About this task: Go through the entries below and work out how many lines include "Enable"; give only that number.

═══ Provided data

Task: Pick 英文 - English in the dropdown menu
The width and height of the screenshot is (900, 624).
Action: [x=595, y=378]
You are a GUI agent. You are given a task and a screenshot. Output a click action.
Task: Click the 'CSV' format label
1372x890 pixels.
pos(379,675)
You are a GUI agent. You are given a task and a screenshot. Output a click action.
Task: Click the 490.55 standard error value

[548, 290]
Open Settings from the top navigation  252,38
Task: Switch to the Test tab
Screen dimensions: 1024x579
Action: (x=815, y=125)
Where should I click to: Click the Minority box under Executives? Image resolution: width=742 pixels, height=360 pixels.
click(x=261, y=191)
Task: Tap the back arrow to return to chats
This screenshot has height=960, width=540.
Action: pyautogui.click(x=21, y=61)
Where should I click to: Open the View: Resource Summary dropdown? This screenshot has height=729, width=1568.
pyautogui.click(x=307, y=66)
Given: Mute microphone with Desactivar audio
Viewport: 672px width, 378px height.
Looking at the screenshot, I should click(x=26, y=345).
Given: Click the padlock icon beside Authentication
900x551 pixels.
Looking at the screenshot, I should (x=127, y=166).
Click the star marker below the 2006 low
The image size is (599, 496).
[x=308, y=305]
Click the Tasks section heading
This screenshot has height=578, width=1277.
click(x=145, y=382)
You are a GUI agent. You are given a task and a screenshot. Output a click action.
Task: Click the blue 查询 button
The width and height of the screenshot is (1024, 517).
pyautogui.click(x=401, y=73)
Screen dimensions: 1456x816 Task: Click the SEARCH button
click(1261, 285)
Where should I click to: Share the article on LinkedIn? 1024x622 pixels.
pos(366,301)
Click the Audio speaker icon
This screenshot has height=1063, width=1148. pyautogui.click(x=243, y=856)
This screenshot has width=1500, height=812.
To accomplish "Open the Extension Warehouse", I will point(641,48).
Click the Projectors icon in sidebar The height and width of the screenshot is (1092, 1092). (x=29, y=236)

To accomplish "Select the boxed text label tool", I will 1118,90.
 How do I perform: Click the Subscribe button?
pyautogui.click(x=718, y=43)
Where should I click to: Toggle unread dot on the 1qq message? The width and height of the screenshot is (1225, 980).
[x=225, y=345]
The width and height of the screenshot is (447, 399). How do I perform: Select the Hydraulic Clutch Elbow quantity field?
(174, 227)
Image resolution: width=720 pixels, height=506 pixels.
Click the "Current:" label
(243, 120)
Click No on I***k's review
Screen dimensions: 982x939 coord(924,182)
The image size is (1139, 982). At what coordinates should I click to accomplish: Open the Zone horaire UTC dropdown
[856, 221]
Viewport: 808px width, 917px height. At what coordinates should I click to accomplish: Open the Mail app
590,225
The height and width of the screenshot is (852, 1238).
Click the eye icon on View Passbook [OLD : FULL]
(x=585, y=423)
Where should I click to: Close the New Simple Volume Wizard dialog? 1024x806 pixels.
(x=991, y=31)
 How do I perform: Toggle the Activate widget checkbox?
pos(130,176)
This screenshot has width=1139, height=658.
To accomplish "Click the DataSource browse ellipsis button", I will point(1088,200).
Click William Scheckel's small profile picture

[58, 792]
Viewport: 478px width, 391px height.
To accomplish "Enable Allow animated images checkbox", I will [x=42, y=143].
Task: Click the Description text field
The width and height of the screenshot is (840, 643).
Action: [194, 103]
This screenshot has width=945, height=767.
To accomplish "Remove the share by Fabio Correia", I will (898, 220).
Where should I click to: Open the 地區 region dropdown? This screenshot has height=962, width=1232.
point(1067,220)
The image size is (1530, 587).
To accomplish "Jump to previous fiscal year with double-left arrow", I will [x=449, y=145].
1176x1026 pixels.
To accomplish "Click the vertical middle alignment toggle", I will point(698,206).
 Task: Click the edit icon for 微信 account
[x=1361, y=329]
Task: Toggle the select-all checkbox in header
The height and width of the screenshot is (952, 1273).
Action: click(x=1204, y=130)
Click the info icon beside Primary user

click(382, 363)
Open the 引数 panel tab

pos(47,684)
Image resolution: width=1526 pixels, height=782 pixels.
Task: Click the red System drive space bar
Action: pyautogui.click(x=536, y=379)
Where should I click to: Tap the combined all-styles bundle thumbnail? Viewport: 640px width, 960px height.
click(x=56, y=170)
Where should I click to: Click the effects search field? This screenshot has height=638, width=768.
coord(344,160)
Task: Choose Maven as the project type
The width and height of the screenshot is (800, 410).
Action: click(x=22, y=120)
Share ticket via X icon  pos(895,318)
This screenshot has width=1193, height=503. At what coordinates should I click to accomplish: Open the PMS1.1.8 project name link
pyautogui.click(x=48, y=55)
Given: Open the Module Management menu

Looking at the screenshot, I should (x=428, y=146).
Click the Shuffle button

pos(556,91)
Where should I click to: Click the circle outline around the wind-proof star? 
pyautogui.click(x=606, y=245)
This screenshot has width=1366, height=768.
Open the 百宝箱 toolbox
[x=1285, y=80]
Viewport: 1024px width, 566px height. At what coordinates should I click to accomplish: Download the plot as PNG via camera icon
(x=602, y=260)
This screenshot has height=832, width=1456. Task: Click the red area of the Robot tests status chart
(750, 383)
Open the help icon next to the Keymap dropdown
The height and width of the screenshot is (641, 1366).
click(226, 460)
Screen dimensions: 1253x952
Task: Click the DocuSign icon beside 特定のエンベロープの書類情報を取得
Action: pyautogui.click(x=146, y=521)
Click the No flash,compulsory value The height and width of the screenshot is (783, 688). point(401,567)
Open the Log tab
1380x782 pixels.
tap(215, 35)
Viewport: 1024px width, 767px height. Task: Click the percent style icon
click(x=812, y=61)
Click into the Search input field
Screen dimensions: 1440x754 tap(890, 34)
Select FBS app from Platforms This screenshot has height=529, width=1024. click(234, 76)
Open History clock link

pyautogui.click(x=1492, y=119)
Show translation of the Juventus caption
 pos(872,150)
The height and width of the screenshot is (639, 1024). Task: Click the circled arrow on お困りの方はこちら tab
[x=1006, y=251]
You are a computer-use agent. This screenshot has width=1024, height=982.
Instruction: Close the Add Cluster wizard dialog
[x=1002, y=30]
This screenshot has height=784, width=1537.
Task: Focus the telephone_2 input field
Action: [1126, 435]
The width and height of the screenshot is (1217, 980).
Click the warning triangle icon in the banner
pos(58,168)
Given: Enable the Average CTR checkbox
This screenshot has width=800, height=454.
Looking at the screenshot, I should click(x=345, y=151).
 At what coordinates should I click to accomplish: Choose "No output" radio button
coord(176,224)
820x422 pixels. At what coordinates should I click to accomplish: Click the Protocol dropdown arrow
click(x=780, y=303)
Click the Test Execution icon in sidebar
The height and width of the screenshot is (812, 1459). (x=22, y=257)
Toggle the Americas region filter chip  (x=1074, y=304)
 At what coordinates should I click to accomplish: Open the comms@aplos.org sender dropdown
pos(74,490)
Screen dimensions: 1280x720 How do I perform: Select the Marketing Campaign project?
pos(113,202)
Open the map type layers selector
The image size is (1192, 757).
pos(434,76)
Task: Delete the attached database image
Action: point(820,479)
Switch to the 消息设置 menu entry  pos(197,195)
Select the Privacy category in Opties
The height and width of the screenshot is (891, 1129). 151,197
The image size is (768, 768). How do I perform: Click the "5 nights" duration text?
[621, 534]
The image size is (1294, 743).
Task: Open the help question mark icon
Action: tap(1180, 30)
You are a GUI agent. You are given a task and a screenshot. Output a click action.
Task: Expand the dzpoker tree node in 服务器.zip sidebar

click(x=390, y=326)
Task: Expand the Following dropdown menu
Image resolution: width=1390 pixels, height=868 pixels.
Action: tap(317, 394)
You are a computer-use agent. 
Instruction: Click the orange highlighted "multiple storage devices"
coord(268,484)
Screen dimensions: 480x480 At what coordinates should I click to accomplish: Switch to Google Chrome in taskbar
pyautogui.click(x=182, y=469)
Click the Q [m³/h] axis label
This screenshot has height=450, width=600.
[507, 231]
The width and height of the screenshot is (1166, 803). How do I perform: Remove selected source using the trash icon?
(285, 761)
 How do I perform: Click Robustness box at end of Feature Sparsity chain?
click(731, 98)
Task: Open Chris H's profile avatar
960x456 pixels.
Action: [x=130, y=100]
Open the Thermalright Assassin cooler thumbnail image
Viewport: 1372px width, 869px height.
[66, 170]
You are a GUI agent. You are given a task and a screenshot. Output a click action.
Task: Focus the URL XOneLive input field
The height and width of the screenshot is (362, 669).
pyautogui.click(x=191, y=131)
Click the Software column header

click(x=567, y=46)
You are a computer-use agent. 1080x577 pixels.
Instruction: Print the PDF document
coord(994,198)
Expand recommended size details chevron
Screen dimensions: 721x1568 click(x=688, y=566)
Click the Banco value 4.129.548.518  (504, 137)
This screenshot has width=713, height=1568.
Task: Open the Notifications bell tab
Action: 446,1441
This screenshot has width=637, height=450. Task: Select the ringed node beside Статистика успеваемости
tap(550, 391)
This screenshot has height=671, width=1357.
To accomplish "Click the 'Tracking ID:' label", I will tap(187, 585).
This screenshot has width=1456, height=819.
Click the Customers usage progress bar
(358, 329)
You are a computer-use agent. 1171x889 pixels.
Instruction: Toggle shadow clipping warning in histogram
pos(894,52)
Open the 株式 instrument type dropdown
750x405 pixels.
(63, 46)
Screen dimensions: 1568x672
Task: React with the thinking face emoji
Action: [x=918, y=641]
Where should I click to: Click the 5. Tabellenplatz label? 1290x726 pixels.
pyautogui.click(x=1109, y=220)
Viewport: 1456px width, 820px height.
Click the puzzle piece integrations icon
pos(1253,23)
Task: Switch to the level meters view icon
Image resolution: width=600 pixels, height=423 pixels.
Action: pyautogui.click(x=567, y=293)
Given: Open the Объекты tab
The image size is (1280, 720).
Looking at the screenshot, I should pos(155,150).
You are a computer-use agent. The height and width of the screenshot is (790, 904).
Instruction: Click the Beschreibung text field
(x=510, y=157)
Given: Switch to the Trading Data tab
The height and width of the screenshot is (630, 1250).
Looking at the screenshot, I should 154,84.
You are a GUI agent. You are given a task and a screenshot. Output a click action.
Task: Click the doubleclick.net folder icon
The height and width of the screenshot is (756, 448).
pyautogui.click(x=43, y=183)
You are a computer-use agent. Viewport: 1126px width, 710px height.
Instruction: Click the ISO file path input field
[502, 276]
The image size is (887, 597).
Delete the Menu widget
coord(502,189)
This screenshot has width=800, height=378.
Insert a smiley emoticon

══════

Exercise output: 2